[Records for the exercise Boundary: Start]
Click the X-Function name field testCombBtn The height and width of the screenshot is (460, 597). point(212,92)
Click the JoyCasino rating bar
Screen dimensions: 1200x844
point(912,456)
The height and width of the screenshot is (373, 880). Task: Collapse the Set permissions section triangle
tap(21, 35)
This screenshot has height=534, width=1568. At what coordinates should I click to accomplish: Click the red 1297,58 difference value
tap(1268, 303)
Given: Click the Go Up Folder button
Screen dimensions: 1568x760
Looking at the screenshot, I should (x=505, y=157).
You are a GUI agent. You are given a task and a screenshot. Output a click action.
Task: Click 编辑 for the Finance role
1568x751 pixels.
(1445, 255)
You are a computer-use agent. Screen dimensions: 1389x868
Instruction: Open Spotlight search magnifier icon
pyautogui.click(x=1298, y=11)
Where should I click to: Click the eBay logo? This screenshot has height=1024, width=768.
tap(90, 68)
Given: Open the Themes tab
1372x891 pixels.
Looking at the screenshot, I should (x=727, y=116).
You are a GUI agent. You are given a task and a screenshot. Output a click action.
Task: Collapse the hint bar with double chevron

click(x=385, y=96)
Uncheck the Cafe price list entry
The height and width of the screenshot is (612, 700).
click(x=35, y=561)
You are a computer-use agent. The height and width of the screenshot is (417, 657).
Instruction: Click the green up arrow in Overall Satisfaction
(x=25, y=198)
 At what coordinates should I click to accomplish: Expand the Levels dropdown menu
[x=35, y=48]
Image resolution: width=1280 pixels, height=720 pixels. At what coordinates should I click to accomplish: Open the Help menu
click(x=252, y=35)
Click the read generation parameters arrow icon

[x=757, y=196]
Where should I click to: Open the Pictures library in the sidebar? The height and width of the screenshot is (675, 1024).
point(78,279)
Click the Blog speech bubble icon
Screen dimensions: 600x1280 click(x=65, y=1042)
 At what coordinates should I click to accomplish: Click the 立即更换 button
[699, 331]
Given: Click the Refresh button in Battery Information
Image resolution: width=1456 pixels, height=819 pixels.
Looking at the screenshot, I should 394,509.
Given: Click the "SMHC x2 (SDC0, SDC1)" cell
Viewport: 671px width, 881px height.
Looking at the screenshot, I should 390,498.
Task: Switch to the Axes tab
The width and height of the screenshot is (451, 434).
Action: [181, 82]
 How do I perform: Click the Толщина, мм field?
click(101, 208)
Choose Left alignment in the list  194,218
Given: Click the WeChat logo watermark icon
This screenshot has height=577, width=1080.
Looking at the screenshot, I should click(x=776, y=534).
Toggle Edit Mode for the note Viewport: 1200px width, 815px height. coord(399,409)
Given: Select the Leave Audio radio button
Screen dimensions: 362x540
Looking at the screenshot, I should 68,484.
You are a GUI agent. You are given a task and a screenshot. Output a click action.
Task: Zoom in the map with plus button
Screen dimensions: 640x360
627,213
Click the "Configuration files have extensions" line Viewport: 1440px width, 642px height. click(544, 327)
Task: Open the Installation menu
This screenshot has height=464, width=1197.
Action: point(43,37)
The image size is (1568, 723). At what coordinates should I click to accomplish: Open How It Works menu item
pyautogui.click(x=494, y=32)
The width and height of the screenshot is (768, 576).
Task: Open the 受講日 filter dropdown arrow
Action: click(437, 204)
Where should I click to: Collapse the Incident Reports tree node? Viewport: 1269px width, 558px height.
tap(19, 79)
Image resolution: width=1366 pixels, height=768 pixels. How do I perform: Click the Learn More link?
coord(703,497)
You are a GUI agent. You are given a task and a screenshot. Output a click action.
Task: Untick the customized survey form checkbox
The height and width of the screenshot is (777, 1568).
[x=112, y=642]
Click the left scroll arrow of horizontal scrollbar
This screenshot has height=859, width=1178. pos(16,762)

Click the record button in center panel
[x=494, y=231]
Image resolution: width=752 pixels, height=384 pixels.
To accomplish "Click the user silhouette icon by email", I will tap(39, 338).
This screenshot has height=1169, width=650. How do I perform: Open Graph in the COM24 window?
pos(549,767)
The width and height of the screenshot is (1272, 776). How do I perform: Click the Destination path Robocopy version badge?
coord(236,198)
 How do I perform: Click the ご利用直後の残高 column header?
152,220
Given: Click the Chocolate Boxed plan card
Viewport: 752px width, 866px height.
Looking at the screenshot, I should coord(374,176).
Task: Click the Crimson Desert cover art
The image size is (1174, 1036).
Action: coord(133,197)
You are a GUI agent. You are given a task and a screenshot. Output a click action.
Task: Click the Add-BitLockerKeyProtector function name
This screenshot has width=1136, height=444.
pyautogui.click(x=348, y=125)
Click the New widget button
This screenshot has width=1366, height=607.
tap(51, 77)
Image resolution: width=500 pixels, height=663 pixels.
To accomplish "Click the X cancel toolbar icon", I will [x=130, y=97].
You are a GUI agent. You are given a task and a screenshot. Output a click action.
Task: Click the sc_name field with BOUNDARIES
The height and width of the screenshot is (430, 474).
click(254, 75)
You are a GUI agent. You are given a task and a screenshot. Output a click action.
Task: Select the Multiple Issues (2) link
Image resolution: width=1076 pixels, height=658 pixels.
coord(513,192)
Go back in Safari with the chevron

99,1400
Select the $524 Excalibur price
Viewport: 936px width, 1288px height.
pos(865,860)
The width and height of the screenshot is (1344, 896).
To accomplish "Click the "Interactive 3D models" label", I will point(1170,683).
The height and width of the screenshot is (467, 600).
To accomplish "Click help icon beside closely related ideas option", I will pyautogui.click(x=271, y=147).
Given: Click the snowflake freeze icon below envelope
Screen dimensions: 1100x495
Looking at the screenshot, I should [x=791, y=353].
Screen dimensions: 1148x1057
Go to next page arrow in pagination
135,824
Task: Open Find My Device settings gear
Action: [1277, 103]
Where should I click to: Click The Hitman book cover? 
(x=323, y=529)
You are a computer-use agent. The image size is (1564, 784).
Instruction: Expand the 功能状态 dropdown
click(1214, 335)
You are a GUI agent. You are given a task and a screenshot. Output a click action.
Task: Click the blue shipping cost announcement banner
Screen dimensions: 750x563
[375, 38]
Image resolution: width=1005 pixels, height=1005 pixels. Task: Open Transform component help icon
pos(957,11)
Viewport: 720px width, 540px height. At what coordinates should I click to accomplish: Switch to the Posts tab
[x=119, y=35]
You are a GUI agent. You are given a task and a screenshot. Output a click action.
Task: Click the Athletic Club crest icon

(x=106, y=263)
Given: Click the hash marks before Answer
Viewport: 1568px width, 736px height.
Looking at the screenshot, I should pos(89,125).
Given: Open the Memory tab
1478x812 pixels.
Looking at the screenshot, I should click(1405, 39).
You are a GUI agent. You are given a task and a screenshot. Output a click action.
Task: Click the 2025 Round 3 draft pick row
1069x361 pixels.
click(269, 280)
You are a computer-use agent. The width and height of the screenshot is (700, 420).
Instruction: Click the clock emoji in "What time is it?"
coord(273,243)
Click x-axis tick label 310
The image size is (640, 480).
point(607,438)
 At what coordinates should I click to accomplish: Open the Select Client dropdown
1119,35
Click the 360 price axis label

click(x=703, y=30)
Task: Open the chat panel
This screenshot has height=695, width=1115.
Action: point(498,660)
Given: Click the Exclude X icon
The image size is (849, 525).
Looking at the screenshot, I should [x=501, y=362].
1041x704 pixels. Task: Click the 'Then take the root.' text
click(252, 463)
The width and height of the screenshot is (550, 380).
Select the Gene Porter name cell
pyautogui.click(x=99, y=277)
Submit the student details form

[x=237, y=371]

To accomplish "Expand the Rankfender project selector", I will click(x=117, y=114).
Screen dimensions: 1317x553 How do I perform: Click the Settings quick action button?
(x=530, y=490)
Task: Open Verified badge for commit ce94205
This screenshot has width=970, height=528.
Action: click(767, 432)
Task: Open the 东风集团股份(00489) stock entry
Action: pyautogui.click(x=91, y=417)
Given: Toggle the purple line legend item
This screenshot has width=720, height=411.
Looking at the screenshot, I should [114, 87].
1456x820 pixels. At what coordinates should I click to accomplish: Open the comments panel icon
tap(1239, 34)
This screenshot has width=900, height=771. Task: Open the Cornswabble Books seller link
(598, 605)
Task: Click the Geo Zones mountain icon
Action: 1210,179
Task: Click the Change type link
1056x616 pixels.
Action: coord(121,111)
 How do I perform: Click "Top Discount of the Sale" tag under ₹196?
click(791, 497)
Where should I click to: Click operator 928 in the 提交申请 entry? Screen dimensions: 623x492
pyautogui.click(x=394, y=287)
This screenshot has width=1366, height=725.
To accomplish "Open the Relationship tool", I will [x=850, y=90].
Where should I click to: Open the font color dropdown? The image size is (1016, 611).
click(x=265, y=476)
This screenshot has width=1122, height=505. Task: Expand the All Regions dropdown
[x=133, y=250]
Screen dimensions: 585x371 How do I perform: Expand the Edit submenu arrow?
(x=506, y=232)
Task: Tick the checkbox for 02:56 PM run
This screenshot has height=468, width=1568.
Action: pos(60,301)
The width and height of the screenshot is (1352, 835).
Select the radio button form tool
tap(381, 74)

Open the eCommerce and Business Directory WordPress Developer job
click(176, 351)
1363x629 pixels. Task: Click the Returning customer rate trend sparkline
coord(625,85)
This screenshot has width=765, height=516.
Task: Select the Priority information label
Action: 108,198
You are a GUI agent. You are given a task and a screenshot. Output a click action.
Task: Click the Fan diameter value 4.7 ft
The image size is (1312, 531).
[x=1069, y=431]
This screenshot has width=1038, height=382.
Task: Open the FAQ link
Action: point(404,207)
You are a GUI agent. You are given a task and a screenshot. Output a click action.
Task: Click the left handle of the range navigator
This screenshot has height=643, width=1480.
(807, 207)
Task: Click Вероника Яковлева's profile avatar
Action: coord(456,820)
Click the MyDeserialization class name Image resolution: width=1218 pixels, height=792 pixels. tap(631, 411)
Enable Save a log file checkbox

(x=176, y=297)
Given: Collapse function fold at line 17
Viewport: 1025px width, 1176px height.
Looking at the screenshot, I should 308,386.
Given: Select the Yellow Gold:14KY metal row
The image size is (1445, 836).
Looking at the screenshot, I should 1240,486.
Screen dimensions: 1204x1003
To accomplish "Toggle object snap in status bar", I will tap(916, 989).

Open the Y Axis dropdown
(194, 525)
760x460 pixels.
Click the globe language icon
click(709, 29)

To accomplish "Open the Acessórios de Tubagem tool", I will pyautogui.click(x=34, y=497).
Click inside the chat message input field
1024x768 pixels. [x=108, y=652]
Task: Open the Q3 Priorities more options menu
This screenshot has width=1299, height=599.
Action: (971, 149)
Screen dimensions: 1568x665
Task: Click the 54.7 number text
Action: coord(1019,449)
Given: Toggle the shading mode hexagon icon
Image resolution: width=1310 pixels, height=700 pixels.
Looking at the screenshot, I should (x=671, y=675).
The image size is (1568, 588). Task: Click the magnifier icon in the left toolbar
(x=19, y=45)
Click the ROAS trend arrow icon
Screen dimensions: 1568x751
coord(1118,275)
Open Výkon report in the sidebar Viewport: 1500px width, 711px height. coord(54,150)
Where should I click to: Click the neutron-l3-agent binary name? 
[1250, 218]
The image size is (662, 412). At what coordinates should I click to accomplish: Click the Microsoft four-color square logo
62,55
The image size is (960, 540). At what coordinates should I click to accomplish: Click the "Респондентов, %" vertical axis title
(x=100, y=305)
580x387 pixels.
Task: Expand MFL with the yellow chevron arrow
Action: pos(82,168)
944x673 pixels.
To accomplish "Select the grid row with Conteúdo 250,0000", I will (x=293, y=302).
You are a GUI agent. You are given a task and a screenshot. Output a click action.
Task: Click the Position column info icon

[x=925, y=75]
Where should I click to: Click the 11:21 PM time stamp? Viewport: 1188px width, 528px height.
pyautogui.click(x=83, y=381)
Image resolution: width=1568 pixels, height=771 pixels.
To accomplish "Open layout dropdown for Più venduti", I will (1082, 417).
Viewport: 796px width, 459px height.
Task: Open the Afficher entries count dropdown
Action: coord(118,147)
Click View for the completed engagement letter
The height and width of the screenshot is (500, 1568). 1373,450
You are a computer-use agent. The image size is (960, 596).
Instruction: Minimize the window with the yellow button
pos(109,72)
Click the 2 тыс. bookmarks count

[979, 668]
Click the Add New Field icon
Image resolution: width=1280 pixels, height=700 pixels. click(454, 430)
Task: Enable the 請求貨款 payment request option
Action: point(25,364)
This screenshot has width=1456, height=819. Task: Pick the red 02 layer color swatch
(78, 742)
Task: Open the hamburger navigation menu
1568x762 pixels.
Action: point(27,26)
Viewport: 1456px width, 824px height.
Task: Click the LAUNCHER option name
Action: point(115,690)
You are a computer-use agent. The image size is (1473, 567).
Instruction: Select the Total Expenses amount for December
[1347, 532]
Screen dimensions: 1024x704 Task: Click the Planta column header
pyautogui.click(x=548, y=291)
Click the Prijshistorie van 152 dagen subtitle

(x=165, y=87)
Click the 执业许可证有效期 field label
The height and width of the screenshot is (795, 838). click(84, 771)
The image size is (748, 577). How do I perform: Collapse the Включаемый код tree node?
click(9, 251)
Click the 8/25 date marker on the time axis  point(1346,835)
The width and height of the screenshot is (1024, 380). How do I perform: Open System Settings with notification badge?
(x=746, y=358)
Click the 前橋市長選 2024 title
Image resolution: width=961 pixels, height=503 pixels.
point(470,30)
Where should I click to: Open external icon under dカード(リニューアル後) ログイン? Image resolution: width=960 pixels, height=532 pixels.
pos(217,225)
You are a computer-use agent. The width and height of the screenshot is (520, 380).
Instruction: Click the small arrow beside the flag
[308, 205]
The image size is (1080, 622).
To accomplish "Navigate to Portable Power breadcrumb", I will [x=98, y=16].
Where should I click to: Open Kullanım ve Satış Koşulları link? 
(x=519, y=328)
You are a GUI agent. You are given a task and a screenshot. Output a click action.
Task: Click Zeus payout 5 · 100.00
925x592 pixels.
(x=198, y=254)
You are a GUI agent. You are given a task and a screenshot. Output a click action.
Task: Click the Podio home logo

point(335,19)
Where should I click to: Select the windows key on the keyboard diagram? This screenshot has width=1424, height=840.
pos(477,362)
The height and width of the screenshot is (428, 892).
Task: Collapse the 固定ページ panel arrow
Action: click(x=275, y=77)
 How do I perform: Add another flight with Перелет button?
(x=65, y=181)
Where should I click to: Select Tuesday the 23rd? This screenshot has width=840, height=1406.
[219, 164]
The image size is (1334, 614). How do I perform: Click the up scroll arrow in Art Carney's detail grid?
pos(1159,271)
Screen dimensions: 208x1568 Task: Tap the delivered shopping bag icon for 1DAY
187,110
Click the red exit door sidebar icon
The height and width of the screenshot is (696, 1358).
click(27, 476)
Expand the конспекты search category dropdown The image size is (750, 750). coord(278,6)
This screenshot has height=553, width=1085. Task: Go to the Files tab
[Records for the exercise Boundary: End]
Problem statement: In the records, which lines use the word "Toggle"? Report them.

Task result:
Toggle Edit Mode for the note Viewport: 1200px width, 815px height. coord(399,409)
Given: Toggle the purple line legend item
To accomplish "Toggle object snap in status bar", I will tap(916, 989).
Given: Toggle the shading mode hexagon icon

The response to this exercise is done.